The cast is completely unnecessary. It will simply work.
And the Dummy objects will be considered an instance of IDummy if you ever check it with one of the various type hinting functions.
This works... no casting needed:
interface I {
public function foo();
};
class A implements I {
public function foo() { }
}
function test(I $obj) {
$obj->foo();
}
$a = new A();
test($a);

If class Dummy already implements interface IDummy, there's no need to cast $dum to IDummy - just call method DoSomething().
interface IDummy
{
public function doSomething();
}
class Dummy implements IDummy
{
public function doSomething()
{
echo 'exists!';
return;
}
}
$dummy = new Dummy();
$dummy->doSomething(); // exists!

The code should simply be:
$class = new ClassName;
$class->yourMethod();
As #konforce pointed out, not typecasting is required. You might want to check PHP method_exists() function http://php.net/manual/en/function.method-exists.php.
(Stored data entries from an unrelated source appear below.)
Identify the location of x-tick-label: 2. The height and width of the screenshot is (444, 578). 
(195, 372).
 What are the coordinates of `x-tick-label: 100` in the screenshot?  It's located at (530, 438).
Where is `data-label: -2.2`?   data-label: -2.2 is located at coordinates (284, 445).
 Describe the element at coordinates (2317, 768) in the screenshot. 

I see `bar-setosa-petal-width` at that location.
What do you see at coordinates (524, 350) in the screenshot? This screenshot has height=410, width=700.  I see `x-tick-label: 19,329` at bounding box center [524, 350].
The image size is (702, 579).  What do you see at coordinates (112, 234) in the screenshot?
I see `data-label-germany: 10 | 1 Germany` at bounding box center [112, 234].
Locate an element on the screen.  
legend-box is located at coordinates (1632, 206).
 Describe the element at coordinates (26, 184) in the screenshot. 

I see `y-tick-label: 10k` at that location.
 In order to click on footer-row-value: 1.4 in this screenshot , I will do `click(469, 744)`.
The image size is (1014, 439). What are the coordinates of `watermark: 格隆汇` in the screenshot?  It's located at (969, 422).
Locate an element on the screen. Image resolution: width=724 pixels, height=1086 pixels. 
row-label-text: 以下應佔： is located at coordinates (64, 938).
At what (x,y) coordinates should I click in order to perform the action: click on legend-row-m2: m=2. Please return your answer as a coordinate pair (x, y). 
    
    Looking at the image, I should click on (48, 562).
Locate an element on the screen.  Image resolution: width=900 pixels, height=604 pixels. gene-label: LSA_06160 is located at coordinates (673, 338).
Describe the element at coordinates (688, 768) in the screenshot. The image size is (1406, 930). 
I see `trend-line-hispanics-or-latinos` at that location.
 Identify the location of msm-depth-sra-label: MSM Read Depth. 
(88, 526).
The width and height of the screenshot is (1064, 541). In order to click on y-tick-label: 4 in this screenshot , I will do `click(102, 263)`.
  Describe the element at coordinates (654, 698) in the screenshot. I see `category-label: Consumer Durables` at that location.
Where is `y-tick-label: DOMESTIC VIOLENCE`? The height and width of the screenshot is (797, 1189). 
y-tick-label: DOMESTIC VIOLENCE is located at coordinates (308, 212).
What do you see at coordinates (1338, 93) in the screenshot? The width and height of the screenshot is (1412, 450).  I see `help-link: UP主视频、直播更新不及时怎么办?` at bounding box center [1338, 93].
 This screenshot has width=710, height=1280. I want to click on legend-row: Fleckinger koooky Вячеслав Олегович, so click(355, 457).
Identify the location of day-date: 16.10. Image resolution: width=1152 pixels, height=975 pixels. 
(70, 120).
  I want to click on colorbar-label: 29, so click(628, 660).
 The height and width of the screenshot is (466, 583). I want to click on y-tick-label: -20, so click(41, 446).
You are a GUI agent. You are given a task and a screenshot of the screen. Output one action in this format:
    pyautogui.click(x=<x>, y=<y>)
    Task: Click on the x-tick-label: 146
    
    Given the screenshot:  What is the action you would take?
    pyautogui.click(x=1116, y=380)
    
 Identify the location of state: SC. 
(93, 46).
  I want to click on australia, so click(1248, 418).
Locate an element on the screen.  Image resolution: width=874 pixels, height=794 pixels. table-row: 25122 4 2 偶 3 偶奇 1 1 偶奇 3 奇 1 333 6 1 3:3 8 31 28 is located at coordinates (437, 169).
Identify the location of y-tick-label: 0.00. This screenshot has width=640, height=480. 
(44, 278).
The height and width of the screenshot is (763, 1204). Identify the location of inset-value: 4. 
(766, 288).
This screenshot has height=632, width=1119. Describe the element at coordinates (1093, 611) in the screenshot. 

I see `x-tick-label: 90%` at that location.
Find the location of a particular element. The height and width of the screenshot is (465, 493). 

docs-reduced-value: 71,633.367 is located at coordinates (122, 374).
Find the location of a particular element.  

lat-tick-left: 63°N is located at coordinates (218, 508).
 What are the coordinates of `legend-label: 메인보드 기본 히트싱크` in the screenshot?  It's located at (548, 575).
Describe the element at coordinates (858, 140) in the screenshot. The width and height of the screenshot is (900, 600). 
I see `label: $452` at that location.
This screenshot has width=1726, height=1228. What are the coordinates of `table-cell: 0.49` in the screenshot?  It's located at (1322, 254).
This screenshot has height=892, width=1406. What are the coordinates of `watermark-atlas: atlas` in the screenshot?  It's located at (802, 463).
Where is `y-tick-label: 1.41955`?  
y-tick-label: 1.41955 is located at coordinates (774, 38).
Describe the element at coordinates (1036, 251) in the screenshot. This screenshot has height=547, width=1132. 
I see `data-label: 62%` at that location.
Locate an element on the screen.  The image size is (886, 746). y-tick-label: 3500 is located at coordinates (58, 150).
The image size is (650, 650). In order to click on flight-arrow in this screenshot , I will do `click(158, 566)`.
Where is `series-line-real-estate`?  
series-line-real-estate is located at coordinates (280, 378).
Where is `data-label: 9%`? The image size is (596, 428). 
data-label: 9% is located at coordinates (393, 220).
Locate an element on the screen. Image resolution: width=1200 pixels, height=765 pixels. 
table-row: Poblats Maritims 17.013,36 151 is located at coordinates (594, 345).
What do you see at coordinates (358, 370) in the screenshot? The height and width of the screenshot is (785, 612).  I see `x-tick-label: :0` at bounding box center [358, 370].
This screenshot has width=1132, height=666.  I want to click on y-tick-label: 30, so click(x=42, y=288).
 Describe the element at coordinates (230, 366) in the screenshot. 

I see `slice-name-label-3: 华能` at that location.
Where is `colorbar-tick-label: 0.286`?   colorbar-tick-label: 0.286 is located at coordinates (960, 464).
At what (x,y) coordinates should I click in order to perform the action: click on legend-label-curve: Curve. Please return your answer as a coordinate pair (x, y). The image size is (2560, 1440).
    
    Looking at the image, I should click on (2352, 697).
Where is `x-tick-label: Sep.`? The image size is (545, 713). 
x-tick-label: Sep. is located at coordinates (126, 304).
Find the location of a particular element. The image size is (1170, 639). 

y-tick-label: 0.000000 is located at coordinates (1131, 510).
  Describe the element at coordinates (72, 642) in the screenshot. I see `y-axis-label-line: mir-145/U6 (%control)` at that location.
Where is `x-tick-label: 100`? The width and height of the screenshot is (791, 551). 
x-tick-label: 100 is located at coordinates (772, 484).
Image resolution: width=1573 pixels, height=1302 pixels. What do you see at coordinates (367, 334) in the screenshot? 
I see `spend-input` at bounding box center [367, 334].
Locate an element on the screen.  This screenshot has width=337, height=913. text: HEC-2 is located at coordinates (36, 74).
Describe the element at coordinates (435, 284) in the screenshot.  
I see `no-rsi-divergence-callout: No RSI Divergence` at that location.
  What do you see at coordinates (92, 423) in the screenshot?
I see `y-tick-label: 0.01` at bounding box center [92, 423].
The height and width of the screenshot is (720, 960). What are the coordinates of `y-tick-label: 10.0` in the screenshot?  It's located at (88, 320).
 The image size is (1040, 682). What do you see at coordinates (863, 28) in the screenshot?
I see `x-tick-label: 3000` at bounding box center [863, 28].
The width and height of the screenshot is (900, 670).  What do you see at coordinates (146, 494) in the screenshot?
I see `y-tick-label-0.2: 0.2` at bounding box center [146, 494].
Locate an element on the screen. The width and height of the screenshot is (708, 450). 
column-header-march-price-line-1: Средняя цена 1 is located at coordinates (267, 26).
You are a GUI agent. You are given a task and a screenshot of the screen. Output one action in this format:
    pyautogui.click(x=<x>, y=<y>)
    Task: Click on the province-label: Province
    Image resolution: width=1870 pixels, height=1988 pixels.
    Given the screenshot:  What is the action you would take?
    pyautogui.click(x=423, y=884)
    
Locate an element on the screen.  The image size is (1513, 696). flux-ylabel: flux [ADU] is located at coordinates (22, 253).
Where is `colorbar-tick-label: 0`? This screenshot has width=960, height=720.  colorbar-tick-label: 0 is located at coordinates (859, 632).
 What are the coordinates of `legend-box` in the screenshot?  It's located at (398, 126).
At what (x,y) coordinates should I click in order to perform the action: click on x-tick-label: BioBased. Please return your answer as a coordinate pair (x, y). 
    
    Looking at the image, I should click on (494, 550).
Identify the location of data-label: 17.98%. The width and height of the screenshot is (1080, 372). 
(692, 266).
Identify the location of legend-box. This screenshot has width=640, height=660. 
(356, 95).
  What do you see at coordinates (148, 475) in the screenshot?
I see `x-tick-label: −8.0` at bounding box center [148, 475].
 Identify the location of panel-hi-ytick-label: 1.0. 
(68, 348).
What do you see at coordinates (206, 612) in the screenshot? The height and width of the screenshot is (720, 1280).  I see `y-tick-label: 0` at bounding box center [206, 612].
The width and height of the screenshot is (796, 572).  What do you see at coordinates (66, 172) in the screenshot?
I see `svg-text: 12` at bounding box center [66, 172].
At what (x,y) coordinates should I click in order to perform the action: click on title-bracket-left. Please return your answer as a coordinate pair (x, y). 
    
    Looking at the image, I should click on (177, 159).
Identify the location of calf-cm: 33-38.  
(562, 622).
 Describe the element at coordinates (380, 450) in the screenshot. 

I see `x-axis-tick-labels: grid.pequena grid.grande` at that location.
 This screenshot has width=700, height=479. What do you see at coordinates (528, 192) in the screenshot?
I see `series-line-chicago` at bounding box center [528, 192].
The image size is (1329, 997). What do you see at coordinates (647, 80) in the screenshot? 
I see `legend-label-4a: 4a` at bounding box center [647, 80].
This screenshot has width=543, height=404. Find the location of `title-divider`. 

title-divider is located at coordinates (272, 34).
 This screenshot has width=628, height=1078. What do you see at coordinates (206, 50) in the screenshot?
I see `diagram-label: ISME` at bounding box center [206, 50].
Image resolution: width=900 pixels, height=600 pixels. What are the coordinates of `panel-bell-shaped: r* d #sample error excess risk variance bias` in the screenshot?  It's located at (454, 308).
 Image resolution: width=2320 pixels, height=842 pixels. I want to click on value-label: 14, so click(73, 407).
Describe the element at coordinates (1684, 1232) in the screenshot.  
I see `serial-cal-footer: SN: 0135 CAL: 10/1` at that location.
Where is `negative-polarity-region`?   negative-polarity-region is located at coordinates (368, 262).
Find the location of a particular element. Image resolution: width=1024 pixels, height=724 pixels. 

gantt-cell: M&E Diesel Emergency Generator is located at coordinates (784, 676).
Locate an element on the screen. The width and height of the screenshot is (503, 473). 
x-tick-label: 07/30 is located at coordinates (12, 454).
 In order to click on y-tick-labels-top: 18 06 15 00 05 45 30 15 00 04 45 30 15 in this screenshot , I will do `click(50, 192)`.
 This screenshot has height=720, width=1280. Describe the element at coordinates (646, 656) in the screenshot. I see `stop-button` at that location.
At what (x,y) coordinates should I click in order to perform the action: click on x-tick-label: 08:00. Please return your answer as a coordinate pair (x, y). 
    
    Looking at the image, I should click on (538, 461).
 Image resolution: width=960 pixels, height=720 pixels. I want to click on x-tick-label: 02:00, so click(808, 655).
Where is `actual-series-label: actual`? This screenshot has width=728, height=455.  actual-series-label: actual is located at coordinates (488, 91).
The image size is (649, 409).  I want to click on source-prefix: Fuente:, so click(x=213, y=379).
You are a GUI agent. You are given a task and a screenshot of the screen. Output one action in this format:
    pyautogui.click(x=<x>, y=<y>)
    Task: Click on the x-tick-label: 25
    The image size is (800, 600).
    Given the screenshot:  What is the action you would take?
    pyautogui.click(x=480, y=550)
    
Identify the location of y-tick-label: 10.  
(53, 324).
Well, it could be fun, see java functionality regarding this issue.
interface I {
public function foo();
};
class A implements I {
public function foo() { echo 'This should be accessible.'; }
public function baz() { echo 'This should not be available.'; }
}
$dum = new A();
$instance = (I) $dum;
$instance->foo(); // this should work
$instance->baz() // should not work
Note: This code throws error. It seems that you can not cast interface like that. In java is possible.

If you know the class name from the configuration or something else that you don't know, I think this should work:
$classname = 'Dummy';
$reflectionClass = new \ReflectionClass($classname);
$instance = $reflectionClass->newInstance();
// $dum = new $className; //you can do this as well I guess
if( $instance instanceof IDummy){
$instance->DoSomething();
}